Youth (ages 0-29) approximately 45-55 percent of the population
Mid-Adults (ages 30-59) approximately 45-50 percent of the population
Seniors (ages 60+) approximately 1-5 percent of the population
Country count 4
Demographic character Highly aberrant compared to all other types; largest proportion of population comprised of mid-age adults with an even proportion among children and adolescents and almost no seniors. Also likely to skew unevenly towards males due to higher numbers of men migrating in for work opportunities
Population doubling time about 30 years
Regional prevalence Persian Gulf
Civil conflict risk No immigration-youthful countries experienced conflict between 1970-99
Economic performance 4.8 percent average annual GDP growth rate, 1970-99 (no data for Qatar)
Governance No immigration-youthful countries were measured as having fully democratic governance, 1970-99

Figure 6.1
Immigration-Youthful Subtype Profiles





How Immigration and AIDS Change the Demographic Transition

At sustained high levels, international migration can have a major impact on population age structures. In countries where inward migration has averaged 0.35 percent or more over the past 25 years, age structures have been altered. In immigration-youthful countries, such as the small states of the Persian Gulf, immigrants–primarily men–fill both managerial and service positions in expanding economies. Labor migration to the Arab Gulf states makes their age structures, which are in the middle of the demographic transition, more mature than expected. Although mortality rates have declined in these countries, fertility rates among the native-born population remain above replacement level.
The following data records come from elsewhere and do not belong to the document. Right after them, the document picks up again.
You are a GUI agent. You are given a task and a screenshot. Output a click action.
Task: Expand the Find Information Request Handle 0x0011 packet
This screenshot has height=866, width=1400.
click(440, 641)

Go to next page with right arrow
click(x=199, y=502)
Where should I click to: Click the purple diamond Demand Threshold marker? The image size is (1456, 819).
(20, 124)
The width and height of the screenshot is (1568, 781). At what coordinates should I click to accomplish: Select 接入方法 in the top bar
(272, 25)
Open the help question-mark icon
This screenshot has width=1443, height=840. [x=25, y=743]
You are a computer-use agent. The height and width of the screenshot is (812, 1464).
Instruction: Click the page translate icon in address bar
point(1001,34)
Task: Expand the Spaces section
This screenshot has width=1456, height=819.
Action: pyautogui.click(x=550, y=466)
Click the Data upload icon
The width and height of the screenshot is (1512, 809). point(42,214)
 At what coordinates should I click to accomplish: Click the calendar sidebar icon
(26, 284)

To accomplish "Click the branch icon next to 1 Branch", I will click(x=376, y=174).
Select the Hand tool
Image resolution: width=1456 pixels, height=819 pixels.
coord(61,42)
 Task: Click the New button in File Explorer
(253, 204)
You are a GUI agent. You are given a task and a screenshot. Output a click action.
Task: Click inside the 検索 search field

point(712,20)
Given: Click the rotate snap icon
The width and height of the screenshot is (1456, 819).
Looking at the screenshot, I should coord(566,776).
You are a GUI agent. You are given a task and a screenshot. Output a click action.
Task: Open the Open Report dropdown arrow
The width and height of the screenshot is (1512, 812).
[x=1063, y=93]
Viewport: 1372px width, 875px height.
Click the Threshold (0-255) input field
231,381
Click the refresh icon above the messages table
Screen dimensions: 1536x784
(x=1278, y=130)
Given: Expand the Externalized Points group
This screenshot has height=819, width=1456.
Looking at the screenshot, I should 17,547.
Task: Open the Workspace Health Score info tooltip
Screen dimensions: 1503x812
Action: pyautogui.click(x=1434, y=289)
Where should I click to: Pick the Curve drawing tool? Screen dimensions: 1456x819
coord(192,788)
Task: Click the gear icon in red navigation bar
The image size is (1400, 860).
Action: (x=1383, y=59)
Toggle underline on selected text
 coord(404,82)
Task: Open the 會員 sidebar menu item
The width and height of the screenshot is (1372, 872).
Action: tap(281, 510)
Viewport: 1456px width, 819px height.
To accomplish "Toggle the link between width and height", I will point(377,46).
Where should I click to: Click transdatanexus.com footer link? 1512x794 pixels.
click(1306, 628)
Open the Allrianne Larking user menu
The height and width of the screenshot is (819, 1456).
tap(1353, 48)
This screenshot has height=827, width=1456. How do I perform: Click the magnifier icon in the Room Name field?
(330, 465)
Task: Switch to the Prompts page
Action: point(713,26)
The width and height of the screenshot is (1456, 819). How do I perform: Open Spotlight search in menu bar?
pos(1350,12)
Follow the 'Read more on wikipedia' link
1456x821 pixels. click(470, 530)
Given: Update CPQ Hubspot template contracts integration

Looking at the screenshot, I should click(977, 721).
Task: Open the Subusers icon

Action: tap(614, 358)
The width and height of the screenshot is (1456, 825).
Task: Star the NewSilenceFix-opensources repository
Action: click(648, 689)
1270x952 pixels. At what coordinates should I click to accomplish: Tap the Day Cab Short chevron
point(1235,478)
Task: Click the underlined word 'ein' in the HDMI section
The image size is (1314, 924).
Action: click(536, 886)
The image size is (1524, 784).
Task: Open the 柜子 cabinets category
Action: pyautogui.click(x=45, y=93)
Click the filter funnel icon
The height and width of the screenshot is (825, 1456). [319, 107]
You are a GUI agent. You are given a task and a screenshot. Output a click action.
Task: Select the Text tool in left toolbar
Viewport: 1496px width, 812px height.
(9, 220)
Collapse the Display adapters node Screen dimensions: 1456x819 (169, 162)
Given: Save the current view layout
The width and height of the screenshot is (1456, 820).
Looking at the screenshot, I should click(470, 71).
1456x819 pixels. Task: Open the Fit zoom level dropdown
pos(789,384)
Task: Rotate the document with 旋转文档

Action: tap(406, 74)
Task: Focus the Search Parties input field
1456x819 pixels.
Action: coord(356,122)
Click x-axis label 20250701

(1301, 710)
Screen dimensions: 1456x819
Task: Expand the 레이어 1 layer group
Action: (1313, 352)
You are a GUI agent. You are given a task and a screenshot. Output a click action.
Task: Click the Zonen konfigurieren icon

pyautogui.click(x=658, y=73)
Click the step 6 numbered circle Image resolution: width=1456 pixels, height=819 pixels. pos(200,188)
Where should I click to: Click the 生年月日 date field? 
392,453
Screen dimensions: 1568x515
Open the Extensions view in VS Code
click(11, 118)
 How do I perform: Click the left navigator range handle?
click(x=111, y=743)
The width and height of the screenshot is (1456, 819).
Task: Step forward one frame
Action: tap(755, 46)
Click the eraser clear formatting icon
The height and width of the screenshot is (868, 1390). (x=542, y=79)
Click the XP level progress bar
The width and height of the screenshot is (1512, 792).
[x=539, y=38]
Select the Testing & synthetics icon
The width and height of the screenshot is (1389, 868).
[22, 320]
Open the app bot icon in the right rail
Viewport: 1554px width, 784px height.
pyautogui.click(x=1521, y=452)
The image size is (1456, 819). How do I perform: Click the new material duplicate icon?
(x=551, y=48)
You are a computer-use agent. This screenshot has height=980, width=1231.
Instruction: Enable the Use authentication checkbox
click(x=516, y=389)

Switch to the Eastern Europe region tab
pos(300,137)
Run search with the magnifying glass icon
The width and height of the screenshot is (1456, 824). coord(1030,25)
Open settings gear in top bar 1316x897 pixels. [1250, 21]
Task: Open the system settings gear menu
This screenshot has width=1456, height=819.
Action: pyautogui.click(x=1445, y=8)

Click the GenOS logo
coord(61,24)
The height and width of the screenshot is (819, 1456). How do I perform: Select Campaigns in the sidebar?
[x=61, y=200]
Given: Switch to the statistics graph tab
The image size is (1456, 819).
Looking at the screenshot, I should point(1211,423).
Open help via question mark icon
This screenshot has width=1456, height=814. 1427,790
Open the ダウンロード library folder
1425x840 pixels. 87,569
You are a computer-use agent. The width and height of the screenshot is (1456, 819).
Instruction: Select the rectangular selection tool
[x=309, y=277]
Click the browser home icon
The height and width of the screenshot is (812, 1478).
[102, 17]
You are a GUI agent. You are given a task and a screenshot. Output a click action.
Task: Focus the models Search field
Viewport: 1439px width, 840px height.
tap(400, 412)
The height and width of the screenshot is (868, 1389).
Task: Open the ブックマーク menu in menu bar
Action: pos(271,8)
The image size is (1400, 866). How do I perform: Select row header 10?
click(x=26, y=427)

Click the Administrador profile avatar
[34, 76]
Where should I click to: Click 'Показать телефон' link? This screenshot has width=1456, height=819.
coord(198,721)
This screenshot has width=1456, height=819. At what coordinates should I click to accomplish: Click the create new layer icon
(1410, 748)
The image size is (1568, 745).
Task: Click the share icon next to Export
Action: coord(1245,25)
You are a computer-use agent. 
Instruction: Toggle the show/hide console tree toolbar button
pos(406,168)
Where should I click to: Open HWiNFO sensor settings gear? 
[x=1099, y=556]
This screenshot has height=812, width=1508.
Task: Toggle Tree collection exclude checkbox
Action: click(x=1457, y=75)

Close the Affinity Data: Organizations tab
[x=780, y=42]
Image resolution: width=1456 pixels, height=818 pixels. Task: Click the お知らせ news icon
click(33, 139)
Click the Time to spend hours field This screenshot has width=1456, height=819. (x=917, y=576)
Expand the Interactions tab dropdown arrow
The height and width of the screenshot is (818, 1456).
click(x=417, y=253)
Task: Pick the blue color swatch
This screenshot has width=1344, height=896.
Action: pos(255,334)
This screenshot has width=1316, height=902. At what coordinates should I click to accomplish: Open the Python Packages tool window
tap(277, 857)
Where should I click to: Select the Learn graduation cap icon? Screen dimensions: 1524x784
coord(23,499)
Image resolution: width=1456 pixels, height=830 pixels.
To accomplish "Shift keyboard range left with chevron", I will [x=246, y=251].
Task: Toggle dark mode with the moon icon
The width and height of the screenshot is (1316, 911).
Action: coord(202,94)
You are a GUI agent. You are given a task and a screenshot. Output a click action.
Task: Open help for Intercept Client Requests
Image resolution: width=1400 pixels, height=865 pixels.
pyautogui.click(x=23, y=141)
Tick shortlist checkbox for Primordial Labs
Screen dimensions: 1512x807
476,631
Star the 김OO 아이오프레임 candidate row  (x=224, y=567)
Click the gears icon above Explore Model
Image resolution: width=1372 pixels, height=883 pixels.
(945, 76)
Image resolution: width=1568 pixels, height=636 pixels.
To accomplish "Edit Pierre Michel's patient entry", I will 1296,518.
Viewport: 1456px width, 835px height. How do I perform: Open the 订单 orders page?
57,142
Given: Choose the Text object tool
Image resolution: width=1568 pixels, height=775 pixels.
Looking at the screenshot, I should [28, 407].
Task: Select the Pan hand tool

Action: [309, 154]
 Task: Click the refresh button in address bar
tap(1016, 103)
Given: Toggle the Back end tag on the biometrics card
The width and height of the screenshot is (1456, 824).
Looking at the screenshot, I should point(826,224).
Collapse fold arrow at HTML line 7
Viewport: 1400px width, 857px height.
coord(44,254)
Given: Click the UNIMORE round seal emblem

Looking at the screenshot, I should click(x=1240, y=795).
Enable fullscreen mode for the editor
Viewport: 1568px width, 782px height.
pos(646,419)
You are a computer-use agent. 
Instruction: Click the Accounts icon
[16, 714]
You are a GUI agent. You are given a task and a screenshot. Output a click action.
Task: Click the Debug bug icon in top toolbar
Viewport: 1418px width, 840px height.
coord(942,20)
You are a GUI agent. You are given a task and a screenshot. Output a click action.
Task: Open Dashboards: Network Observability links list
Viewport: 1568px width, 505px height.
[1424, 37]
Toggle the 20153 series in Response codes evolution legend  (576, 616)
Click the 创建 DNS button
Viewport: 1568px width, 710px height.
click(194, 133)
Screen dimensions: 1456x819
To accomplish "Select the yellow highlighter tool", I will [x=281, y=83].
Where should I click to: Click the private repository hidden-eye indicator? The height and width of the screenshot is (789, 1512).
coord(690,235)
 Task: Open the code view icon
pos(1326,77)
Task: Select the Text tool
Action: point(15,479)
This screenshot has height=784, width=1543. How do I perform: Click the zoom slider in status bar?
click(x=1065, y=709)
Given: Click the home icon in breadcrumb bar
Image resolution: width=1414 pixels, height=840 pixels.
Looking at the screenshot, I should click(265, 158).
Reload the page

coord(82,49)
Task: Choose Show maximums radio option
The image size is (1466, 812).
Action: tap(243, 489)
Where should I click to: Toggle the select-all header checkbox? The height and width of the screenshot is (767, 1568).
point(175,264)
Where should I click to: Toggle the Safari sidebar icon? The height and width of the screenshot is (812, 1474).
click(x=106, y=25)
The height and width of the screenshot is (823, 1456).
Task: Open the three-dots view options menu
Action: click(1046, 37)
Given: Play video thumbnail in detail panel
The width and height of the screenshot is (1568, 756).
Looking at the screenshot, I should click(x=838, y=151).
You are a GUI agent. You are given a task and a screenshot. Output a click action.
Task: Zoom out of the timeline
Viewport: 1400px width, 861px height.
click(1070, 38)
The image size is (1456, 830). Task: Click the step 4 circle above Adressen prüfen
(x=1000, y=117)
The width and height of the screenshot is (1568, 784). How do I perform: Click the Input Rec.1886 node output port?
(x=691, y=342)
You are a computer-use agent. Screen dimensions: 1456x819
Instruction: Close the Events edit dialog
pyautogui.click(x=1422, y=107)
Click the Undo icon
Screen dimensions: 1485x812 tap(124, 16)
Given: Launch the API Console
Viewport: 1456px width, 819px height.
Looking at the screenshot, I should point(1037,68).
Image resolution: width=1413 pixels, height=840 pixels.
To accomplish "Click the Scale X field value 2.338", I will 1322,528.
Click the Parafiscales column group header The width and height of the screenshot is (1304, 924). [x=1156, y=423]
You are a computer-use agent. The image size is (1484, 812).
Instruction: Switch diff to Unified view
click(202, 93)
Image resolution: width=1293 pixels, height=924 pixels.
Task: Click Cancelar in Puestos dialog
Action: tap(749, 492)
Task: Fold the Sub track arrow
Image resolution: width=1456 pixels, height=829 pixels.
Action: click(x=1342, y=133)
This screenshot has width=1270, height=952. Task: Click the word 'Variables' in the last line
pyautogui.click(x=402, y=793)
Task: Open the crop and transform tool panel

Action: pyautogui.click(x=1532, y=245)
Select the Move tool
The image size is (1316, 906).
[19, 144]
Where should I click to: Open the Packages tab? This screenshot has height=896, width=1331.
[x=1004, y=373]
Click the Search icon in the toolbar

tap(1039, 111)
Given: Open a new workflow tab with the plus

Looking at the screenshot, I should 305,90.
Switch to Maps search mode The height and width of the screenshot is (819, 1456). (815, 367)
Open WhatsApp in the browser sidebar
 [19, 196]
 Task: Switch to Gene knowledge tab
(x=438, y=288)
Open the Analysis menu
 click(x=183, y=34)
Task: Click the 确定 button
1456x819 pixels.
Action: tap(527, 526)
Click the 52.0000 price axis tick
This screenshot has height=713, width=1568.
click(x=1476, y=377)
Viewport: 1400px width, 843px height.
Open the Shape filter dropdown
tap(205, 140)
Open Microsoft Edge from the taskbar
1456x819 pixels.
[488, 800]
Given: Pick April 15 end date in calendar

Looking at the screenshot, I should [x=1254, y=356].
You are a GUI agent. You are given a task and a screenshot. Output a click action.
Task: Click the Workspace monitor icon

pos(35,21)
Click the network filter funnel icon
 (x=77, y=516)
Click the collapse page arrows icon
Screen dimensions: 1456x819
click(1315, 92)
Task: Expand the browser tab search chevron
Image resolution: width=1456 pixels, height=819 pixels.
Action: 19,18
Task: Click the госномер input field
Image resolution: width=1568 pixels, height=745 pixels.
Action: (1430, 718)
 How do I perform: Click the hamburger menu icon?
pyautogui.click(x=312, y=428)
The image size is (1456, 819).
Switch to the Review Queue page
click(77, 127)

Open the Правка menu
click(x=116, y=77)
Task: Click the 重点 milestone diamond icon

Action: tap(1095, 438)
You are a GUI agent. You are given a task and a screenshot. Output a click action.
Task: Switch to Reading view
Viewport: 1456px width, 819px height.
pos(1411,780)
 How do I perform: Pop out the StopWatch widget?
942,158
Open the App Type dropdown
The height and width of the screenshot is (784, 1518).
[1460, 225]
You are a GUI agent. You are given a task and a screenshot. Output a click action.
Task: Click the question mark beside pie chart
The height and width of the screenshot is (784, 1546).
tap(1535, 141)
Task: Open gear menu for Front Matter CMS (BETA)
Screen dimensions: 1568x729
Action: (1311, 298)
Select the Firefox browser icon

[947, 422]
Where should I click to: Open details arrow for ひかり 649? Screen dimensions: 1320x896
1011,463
Since most immigrants in this region are of working age and policies discourage or prohibit their remaining in the country after retirement, the countries' age structures contain a bulge in the middle of the population, with an extremely small proportion of older adults.

Figure 6.2
Immigration-Mature Subtype Profiles




Youth (ages 0-29) approximately 35-43 percent of the population
Mid-Adults (ages 30-59) approximately 40-50 percent of the population
Seniors (ages 60+) approximately 13-23 percent of the population
Demographic character Largest proportion of population comprised of adults age 30-55, with a slightly smaller proportion of youth and a pyramid shape for seniors.
Population doubling time 60-500 years
Country count 7
Regional prevalence North America, Australia, southern Europe
Civil conflict risk 5 percent probability of experiencing civil conflict, 1970-99
Economic performance 4.7 percent average annual GDP growth rate, 1970-99
Governance 76 percent probability of fully democratic governance, 1970-99

In immigration-mature countries, such as the United States and Australia, age structures are generally younger than they would be otherwise, because immigrants tend to have higher fertility rates than the native-born population.1 Though these countries are far along the demographic transition and their mortality and fertility rates have already declined, the impact of immigration keeps most of them in the earlier stages of the mature category. Most documented immigrants to industrialized countries are between 15 and 44 years of age (Figure 6.3).2 These immigrants have helped keep labor sectors fully employed and economies growing even as fertility rates among native-born residents decline and population growth slows.

Figure 6.3
Age Profile of Immigrants to U.S.3



This population profile of recent documented immigrants to the United States shows that more than half of all immigrants entering the country are 25-39 years old, the prime working ages.

Figure 6.4
HIV/AIDS Subtype Profiles

(HIV prevalence among adults 18 percent or greater in 2005)
Youth (ages 0-29) approximately 60 to 75 percent of the population
Mid-Adults (ages 30-59) approximately 20 to 32 percent of the population
Seniors (ages 60+) approximately 5 to 8 percent of the population
Demographic character Very low proportions and classic pyramid shape among those 30 and older; rapidly increasing cohort size among consecutively younger age groups.
Population doubling time Ranges between declining populations to those with a doubling time of 75 years
Country count 6
Regional prevalence Southern Africa
Civil conflict risk 17 percent probability of experiencing civil conflict, 1970-99
Economic performance 5.5 percent average annual GDP growth rate, 1970-99
Governance 5 percent probability of fully democratic governance, 1970-99

The age structure changes caused by AIDS, which has reversed the decline of death rates in more than 30 countries, were wholly unforeseen by those who first recognized the demographic transition and projected its spread. The age structure-altering capacity of this disease is unprecedented: Some 90 percent of fatalities associated with HIV infection occur among people of working age, with the largest concentration of deaths from the age of 25 to 39 years. The impact of AIDS mortality on countries' economies has been pervasive, as skilled workers and professionals are often the hardest hit. In the countries most heavily affected by the disease, two to three percent of working-age adults die each year–more than 10 times the normal rate–leaving behind a large number of "AIDS orphans" with little adult support. Still, high fertility rates mean that AIDS mortality is not having significant impact on population growth, while straining educational opportunities for children left behind.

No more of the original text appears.